NATO ülkesi Türkiye’nin Rusya’dan S-400 hava savunma sistemi almasının hemen öncesinde yaşanan bu gelişme, “Türk askeri konvoyuna ateş eden uçağın kokpitinde kim vardı?” sorgulamasının yapılmasına neden olmuştu.
 Rusya ile stratejik ortaklığa varan ilişkiler kurmaya hazırlandığımız dönemde, yaşanan bu gelişmeler, Rusya ile ilişkilerimizin samimiyet testinden geçmesi gerektiğine ilişkin değerlendirmeleri de gündeme getirmişti. 23 Ağustos 2019 günü Rusya Devlet Başkanı Putin ile görüşen Cumhurbaşkanı Erdoğan, “İdlib’teki ateşkes ihlallerinin Türkiye’nin milli güvenliği açısından çok ciddi bir tehdide dönüştüğünü” belirtmek durumunda kalmıştı.
Bugün, hem Suriye’deki hem de Libya’daki tutumundan dolayı, Rusya ile olan ilişkilerimiz yeniden ve çok ciddi olarak bir testten geçmektedir. Rusya, Türkiye’nin İdlib konusundaki beklentilerinin yerine getirilmesini beklerken, Rus savaş uçakları, Türkiye’nin Soçi Uzlaması bağlamında oluşturduğu gözlem noktalarına saldırılar düzenleyen Esat güçlerine destek vermeye devam ediyor.  

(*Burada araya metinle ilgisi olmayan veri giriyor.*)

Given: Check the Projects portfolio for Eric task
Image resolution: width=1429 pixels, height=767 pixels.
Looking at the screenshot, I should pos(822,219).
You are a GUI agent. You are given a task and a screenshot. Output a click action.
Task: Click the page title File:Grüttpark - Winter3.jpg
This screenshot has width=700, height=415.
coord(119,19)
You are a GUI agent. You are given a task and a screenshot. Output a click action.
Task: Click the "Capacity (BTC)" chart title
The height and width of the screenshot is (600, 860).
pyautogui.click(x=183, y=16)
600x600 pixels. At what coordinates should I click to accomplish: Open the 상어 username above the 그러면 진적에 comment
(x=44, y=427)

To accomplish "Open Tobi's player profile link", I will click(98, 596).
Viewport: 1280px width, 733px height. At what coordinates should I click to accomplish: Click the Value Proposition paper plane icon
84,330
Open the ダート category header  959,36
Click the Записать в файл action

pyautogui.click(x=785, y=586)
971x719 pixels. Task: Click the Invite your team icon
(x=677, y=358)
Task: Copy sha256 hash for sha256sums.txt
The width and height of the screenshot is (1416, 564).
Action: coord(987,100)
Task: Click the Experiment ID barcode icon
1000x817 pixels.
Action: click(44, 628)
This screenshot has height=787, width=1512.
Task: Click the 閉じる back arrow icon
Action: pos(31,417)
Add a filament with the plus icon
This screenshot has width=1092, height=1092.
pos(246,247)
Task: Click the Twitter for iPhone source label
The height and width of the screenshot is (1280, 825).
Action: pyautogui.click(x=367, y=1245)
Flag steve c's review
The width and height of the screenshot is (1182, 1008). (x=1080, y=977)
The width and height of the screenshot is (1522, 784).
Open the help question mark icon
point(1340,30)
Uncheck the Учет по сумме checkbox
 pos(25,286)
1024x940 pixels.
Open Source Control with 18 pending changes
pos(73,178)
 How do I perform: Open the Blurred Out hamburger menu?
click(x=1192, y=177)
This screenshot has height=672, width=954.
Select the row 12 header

KÜRESEL DENGELERİ DEĞİŞTİREN VİRÜS  
Çin, ABD’yi küresel lider tahtından indirebilmek için, İngiltere’nin de desteğini arkasına alarak, “Bir Yol Bir Kuşak” olarak anılan Yeni İpekyolu’nu hayata geçirmeyi planlamıştı.
2008’de gündeme gelmesinden bu yana, bu konuda epey de yol almıştı. 2700 kilometrelik Kaşgar-Gvadar koridorunun ardından, Pekin’i Londra’ya bağlayan İpek Demiryolu’nun Bakü-Tiflis-Kars halkası, İsanbul Boğazı’nı geçen Marmaray hattı da tamamlandı. İstanbul Havaalanı da, Yeni İpekyolu’nun en önemli lojistik merkezlerinden biri olacak şekilde hayata geçirildi. ABD, Türkiye’nin Yeni İpekyolu’nun oluşumuna verdiği bu desteklerden rahatsızdı.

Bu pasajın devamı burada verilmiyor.